Start of Block

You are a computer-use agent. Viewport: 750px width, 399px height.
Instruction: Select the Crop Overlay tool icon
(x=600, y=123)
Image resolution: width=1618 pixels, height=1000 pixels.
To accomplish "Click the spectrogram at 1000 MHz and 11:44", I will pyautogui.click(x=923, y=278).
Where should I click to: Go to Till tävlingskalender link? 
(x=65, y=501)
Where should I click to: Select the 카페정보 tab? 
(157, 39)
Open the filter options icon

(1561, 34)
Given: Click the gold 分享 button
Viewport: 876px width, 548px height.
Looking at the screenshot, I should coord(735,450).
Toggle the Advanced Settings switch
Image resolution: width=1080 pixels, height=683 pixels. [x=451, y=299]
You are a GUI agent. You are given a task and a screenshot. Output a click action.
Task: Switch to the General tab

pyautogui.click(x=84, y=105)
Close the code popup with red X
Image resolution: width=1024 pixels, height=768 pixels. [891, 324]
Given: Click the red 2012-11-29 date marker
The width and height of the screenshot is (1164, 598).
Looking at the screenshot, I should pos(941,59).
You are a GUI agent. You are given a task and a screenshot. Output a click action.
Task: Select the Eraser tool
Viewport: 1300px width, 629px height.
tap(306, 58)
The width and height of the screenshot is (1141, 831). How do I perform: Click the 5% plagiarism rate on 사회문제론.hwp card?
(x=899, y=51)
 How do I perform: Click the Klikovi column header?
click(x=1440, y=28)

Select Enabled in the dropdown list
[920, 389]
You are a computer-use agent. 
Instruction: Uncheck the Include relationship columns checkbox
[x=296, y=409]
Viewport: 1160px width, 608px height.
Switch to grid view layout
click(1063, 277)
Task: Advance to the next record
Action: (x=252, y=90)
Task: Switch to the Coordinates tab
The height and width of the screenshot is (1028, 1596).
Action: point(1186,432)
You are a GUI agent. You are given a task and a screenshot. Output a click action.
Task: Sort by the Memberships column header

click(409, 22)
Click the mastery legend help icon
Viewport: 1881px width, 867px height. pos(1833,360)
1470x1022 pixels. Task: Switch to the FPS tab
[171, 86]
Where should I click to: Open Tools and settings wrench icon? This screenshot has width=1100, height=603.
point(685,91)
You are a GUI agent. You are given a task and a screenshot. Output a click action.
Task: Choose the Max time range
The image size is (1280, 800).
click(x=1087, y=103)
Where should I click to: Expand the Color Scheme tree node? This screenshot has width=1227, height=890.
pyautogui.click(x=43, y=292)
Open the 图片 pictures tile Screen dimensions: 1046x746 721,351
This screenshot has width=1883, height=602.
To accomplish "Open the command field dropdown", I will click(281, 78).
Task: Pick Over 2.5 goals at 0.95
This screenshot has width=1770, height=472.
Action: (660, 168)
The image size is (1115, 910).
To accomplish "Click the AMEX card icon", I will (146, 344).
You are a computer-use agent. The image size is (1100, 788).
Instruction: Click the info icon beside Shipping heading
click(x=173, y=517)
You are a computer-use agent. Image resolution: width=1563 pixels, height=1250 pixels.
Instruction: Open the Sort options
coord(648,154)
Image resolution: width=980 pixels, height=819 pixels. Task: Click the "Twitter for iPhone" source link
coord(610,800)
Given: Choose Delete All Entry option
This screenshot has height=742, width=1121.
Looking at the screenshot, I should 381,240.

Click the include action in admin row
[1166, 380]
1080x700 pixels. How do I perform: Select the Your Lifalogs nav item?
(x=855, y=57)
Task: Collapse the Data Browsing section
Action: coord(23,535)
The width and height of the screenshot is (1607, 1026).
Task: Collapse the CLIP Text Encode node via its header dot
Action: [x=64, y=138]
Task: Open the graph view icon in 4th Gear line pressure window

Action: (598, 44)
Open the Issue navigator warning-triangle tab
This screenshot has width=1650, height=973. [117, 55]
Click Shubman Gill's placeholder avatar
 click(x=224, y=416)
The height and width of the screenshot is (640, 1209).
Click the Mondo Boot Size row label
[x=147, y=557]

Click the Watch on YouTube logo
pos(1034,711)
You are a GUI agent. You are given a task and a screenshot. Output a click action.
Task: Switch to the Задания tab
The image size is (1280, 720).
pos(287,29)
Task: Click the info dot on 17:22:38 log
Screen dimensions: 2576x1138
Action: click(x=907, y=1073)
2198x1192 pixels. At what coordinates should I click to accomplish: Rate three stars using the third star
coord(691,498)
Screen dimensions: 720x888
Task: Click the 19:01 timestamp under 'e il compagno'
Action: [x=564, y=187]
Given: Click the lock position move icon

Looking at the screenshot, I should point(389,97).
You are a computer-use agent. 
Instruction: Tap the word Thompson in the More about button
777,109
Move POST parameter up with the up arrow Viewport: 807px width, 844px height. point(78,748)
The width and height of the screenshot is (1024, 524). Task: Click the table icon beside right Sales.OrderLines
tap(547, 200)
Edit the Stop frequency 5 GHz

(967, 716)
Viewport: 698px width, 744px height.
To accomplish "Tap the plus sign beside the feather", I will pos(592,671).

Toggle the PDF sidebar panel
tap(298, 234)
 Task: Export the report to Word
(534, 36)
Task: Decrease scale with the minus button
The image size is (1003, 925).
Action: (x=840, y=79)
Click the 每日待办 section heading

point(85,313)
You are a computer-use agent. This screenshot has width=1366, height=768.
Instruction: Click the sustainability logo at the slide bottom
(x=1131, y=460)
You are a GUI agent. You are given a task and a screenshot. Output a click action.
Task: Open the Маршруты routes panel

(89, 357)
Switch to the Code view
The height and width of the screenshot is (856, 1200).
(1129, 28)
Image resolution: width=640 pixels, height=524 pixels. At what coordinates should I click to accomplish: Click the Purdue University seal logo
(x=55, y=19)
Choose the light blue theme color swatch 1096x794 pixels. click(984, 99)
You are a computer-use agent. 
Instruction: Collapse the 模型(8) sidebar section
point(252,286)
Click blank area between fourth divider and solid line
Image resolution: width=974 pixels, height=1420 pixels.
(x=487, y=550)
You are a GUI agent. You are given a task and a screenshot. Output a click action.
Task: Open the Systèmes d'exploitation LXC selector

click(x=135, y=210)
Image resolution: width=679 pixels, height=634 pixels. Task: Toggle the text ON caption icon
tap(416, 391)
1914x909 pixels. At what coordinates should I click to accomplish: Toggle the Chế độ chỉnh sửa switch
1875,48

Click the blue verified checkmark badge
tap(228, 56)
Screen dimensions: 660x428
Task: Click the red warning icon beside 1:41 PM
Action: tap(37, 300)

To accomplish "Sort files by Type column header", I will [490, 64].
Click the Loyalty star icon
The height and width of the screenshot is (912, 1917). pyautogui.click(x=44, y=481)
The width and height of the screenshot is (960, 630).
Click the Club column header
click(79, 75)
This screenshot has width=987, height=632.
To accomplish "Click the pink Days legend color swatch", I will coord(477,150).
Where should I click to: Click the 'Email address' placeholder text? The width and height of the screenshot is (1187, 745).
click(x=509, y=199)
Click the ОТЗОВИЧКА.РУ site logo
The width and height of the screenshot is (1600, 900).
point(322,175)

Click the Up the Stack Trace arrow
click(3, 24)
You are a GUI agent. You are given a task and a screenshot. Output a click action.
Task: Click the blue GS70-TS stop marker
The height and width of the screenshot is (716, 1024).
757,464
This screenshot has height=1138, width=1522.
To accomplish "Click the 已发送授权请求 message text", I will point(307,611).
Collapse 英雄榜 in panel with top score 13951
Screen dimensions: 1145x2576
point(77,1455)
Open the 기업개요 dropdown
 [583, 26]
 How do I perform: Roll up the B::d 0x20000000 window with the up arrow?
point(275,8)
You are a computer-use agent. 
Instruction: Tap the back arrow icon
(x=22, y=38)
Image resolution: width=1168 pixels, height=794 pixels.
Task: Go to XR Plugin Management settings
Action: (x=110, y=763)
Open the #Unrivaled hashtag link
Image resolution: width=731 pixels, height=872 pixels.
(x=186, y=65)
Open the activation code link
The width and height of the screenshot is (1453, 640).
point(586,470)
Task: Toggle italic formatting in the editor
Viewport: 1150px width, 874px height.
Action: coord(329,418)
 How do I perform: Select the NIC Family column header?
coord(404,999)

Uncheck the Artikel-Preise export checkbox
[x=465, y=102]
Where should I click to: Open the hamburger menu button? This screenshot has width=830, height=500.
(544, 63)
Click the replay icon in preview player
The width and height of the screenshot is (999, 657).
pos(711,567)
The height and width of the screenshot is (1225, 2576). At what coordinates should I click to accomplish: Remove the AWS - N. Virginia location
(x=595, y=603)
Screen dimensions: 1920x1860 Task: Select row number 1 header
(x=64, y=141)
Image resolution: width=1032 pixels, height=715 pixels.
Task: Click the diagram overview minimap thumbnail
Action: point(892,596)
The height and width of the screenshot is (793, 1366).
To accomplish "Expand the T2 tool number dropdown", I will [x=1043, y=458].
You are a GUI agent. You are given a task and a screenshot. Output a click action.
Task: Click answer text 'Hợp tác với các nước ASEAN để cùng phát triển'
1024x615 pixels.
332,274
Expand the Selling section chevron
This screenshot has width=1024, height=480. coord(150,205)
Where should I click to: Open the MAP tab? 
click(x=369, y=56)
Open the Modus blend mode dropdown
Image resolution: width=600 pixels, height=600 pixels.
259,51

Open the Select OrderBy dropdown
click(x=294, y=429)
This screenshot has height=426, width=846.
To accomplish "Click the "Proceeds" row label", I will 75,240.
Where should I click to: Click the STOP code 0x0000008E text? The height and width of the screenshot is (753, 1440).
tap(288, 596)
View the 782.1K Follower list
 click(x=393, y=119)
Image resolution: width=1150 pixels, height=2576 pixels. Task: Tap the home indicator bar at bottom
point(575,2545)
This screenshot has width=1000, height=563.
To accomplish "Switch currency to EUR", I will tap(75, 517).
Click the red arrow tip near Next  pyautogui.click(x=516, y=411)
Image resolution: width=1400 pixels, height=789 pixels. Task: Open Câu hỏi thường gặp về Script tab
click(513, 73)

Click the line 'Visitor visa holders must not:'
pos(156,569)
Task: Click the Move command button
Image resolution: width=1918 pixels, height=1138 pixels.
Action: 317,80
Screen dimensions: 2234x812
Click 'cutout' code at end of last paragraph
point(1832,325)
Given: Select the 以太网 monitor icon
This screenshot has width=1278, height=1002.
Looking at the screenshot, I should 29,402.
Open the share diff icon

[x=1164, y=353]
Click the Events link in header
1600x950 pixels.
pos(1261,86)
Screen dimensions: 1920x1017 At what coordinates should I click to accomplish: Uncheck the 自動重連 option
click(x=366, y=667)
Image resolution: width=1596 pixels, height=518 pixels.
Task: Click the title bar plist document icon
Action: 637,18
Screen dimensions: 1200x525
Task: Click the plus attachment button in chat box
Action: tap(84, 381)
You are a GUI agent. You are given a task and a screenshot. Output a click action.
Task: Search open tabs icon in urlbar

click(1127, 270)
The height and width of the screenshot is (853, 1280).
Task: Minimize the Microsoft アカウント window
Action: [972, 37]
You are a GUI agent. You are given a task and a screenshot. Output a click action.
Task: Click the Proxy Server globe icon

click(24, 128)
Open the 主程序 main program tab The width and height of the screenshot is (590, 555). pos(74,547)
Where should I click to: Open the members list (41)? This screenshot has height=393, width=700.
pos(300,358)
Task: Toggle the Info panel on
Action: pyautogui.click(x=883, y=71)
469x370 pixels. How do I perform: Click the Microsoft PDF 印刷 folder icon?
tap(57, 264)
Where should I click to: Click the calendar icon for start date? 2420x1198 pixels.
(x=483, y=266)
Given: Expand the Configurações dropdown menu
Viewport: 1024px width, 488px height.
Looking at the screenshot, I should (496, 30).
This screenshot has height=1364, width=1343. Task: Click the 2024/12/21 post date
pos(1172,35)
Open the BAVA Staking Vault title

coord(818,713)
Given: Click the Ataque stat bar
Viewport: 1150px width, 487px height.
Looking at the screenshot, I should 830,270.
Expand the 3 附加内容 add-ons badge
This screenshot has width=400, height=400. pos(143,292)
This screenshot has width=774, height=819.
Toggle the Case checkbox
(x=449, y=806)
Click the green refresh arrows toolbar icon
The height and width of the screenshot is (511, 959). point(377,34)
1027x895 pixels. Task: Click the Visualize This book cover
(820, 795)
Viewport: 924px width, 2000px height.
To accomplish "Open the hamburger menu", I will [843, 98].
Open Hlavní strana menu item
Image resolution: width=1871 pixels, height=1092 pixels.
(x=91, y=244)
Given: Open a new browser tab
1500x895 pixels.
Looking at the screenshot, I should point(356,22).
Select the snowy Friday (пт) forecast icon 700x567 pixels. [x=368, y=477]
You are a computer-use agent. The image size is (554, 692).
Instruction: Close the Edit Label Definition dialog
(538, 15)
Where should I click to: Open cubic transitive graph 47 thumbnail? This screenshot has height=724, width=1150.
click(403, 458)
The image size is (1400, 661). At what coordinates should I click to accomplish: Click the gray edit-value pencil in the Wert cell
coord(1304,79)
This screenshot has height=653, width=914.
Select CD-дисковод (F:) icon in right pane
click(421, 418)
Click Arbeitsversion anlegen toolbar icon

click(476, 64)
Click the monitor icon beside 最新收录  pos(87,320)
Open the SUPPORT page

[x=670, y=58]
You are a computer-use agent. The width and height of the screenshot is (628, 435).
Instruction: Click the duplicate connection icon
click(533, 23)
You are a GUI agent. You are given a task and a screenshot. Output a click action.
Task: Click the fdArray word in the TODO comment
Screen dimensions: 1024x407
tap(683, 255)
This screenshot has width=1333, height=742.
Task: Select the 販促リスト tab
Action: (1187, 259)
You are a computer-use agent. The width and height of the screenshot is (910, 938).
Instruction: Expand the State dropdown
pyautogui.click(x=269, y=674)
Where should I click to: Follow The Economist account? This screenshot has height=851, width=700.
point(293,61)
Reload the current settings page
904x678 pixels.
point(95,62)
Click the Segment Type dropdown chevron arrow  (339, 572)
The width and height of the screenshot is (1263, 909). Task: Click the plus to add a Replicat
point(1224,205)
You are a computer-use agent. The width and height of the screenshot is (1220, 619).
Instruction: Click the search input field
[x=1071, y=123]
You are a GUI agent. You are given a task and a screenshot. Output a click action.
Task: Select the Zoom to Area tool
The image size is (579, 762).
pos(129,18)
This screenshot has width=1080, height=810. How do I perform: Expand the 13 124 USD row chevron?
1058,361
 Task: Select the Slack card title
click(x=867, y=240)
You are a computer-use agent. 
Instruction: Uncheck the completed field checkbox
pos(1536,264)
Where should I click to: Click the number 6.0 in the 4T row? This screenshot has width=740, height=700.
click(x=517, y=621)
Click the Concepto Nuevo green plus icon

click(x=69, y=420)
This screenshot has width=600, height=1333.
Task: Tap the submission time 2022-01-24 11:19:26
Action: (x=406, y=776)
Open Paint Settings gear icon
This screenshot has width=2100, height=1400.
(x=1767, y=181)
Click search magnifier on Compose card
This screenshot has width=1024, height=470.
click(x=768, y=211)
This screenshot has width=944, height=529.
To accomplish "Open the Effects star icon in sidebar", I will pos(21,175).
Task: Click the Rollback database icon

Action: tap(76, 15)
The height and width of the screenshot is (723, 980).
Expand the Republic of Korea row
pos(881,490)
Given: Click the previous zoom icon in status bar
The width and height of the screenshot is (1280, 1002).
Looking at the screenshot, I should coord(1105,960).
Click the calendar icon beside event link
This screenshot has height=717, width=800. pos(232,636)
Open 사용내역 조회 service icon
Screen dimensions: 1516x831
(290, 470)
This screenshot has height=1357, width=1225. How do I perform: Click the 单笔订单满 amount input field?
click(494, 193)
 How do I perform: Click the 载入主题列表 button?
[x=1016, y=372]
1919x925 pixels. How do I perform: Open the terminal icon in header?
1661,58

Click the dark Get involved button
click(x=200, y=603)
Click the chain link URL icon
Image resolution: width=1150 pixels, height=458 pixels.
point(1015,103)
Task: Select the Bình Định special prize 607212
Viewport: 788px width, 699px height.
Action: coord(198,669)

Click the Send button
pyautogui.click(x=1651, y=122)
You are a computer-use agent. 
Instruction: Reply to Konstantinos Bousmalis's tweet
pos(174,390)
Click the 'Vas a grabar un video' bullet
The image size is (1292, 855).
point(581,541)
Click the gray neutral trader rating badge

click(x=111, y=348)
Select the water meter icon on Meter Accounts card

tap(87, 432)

End of Block

For this exercise, gather every line of the data that contains the word "Type".

To accomplish "Sort files by Type column header", I will [490, 64].
Click the Segment Type dropdown chevron arrow  (339, 572)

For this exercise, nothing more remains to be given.